Purpose of review: Severe sepsis and septic shock are among the most important causes of morbidity and mortality in patients admitted to the intensive care unit. The purpose of this review is to review current understanding of sepsis-induced cardiac dysfunction and discuss pertinent findings regarding its clinical presentation, underlying mechanisms of disease, and therapy.

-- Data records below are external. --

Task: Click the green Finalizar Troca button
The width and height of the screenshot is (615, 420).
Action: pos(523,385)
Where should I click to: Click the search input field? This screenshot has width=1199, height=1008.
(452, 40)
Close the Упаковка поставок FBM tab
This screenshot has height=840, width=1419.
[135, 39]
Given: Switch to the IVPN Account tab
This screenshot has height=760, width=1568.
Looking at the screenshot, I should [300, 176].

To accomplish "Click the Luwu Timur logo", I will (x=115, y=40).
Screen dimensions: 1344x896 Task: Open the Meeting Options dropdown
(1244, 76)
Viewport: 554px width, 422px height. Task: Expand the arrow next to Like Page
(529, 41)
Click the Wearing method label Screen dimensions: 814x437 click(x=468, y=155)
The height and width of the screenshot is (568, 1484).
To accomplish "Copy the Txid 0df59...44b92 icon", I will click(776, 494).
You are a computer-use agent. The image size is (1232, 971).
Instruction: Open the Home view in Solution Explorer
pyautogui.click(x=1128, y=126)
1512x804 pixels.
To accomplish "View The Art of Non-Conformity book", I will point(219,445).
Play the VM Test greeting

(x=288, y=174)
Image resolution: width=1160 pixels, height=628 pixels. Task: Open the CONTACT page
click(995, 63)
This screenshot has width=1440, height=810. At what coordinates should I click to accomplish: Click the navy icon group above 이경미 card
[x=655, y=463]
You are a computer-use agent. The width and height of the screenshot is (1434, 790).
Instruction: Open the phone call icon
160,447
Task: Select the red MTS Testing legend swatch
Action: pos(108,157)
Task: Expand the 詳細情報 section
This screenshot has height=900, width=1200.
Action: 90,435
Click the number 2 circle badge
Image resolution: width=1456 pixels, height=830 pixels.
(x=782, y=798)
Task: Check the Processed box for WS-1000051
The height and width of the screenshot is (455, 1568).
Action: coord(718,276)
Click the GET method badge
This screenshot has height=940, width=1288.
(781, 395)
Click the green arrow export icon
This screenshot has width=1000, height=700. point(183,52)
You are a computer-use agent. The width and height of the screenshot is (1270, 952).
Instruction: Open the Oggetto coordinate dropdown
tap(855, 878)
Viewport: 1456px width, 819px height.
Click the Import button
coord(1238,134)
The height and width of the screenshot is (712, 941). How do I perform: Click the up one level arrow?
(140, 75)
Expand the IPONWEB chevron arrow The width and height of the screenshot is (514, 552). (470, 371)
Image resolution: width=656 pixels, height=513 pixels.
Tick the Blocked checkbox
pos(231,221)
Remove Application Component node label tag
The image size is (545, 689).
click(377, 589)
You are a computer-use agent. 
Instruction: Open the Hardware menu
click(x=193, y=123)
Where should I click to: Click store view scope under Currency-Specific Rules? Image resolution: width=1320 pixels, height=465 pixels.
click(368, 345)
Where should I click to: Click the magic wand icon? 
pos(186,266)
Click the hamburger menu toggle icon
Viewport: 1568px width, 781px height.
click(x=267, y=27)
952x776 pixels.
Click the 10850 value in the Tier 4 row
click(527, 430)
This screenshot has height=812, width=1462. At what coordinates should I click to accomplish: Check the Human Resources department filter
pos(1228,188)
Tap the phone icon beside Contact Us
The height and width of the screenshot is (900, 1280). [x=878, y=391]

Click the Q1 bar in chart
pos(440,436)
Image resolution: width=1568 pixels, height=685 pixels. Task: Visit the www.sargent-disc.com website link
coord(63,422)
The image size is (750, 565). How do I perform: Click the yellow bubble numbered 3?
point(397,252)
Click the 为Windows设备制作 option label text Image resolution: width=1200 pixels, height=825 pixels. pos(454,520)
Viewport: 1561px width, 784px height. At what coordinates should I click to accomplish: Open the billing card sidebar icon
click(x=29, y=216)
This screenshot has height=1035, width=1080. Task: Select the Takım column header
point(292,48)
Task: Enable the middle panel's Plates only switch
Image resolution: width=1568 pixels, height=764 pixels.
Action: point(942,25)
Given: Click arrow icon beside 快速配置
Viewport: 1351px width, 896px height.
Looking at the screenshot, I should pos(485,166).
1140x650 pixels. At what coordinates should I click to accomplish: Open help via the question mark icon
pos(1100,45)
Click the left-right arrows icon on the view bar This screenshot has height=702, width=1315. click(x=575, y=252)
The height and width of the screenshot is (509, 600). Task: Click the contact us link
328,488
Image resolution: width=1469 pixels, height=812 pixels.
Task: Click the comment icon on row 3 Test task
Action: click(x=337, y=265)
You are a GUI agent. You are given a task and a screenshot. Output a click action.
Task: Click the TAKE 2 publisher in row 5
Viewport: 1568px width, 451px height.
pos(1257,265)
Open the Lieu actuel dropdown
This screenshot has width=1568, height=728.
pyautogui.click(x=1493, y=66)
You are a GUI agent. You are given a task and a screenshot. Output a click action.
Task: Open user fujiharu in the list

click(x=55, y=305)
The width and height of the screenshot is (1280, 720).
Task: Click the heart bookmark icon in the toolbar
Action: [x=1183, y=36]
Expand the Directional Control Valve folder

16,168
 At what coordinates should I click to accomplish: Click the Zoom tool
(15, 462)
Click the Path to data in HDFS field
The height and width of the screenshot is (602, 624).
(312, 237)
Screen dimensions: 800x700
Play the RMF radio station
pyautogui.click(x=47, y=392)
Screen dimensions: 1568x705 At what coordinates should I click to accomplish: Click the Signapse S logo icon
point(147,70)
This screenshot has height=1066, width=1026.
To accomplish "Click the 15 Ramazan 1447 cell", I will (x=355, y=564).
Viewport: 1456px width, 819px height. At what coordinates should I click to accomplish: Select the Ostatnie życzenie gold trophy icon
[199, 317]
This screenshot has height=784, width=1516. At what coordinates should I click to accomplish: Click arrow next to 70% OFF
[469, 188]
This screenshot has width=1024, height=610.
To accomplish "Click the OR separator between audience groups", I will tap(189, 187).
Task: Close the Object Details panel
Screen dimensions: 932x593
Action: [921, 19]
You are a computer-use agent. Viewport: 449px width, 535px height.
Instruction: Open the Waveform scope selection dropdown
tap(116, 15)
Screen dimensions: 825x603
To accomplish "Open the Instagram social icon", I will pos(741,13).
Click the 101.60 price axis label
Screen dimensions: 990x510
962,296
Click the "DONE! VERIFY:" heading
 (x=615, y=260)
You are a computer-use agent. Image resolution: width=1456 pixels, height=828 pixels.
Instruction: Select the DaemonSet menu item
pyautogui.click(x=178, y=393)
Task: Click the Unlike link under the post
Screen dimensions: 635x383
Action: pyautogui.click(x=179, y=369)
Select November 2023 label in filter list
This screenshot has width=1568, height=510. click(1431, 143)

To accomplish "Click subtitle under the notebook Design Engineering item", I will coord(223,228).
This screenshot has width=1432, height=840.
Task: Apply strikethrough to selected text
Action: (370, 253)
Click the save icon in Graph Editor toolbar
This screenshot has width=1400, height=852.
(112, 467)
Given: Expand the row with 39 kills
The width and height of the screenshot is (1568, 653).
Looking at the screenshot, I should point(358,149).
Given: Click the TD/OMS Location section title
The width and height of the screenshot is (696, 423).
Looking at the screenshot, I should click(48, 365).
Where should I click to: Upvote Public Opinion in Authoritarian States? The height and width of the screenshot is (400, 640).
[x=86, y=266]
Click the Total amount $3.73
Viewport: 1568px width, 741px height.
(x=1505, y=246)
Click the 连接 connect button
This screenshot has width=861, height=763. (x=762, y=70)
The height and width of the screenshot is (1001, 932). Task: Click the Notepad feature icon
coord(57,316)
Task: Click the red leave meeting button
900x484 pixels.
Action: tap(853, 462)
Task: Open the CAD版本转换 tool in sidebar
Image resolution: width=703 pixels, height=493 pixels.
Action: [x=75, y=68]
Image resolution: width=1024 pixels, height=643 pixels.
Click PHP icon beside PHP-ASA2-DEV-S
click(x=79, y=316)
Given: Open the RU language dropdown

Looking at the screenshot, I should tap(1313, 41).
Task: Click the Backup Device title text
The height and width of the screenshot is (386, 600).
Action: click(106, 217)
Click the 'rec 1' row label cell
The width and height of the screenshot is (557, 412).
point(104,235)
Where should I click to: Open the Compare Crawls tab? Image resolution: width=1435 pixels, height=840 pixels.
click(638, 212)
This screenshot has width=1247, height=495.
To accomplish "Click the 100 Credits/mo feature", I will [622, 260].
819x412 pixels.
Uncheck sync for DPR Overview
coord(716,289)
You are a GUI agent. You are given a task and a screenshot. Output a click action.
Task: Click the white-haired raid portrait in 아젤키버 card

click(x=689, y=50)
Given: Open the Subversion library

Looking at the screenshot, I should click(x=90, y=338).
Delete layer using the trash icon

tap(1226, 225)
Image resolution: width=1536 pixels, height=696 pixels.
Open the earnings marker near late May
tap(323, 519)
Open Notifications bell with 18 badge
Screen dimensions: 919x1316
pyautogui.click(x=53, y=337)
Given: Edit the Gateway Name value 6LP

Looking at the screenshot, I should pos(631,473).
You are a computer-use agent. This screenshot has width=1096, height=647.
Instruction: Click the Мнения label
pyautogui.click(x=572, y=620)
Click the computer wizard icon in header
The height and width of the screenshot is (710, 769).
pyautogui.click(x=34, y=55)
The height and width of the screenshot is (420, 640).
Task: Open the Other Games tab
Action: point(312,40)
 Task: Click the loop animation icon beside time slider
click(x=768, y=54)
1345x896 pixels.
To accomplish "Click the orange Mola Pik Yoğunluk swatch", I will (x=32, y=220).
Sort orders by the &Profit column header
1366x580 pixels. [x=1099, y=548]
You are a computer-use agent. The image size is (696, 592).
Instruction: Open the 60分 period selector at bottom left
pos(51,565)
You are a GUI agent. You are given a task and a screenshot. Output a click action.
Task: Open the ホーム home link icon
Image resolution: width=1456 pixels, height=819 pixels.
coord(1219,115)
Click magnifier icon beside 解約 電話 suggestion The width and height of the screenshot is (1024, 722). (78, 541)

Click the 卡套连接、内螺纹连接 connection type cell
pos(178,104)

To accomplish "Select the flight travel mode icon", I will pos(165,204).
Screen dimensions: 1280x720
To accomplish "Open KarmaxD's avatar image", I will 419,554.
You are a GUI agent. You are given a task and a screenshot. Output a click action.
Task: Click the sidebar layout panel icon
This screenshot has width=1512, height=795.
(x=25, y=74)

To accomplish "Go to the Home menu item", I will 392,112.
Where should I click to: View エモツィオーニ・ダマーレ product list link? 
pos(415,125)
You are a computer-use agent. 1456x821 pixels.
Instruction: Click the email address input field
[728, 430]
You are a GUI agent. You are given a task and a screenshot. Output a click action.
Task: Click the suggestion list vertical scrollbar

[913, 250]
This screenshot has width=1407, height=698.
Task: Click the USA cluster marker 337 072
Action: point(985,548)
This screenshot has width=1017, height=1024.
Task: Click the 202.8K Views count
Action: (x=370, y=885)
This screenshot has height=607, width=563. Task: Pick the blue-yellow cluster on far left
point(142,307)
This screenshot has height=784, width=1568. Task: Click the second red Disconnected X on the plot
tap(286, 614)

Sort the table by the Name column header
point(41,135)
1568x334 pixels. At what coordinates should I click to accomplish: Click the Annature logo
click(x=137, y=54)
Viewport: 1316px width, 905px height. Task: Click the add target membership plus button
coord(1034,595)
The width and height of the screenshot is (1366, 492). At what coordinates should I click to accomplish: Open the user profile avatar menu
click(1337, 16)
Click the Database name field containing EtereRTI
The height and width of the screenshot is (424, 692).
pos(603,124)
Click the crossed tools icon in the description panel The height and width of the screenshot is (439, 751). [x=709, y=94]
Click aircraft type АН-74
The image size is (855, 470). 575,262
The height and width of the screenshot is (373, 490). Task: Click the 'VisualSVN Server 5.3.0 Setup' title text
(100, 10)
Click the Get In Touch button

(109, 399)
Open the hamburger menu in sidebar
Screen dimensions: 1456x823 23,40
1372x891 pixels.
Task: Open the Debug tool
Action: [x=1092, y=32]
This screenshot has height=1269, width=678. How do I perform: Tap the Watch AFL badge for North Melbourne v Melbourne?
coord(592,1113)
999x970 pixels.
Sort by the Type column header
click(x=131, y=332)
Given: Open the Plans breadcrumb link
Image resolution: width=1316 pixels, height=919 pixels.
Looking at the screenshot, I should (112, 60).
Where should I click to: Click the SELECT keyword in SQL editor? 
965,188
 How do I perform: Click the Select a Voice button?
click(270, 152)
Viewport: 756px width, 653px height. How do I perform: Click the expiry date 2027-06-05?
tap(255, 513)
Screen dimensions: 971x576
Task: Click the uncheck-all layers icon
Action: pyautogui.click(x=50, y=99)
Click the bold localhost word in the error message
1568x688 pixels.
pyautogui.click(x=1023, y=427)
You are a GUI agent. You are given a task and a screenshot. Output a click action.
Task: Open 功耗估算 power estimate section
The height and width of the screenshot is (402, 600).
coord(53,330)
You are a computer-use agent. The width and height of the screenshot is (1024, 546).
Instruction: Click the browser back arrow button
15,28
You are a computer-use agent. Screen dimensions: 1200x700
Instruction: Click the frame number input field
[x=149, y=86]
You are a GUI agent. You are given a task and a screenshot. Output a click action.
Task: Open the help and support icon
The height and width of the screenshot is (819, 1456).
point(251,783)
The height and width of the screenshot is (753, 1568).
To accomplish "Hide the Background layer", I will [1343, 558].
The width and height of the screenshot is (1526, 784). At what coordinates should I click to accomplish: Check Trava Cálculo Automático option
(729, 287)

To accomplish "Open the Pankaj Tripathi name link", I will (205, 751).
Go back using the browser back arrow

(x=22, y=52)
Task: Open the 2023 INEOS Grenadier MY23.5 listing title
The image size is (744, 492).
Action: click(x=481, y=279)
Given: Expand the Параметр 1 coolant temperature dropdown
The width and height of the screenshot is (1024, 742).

Recent findings: Cardiac dysfunction in sepsis is characterized by decreased contractility, impaired ventricular response to fluid therapy, and in some patients ventricular dilatation. Current data support a complex underlying physiopathology with a host of potential pathways leading to myocardial depression. Circulating factors such as cytokines (TNF-alpha, IL-1beta), lysozyme c, endothelin-1 have direct inhibitory actions on myocyte contractility. Nitric oxide has a complex role in sepsis-induced cardiac dysfunction. Current data suggest a combination of deleterious and positive effects on the myocardium determined by the specific type of nitric oxide expressed. Recent studies have shown that mitochondrial dysfunction and apoptosis also play a role in the development of sepsis-induced cardiac dysfunction. Current treatment for sepsis-induced cardiac dysfunction is based on appropriate treatment for the infectious focus (antibiotics and source control) and hemodynamic support (fluids, vasopressors, and inotropes).
Summary: Cardiac dysfunction is common in patients with severe sepsis and septic shock. Current understanding of the underlying mechanisms responsible is rapidly evolving and future novel therapeutic targets may be soon available. Present therapy for sepsis-induced cardiac dysfunction is based on treatment of underlying sepsis with antibiotics and hemodynamic support.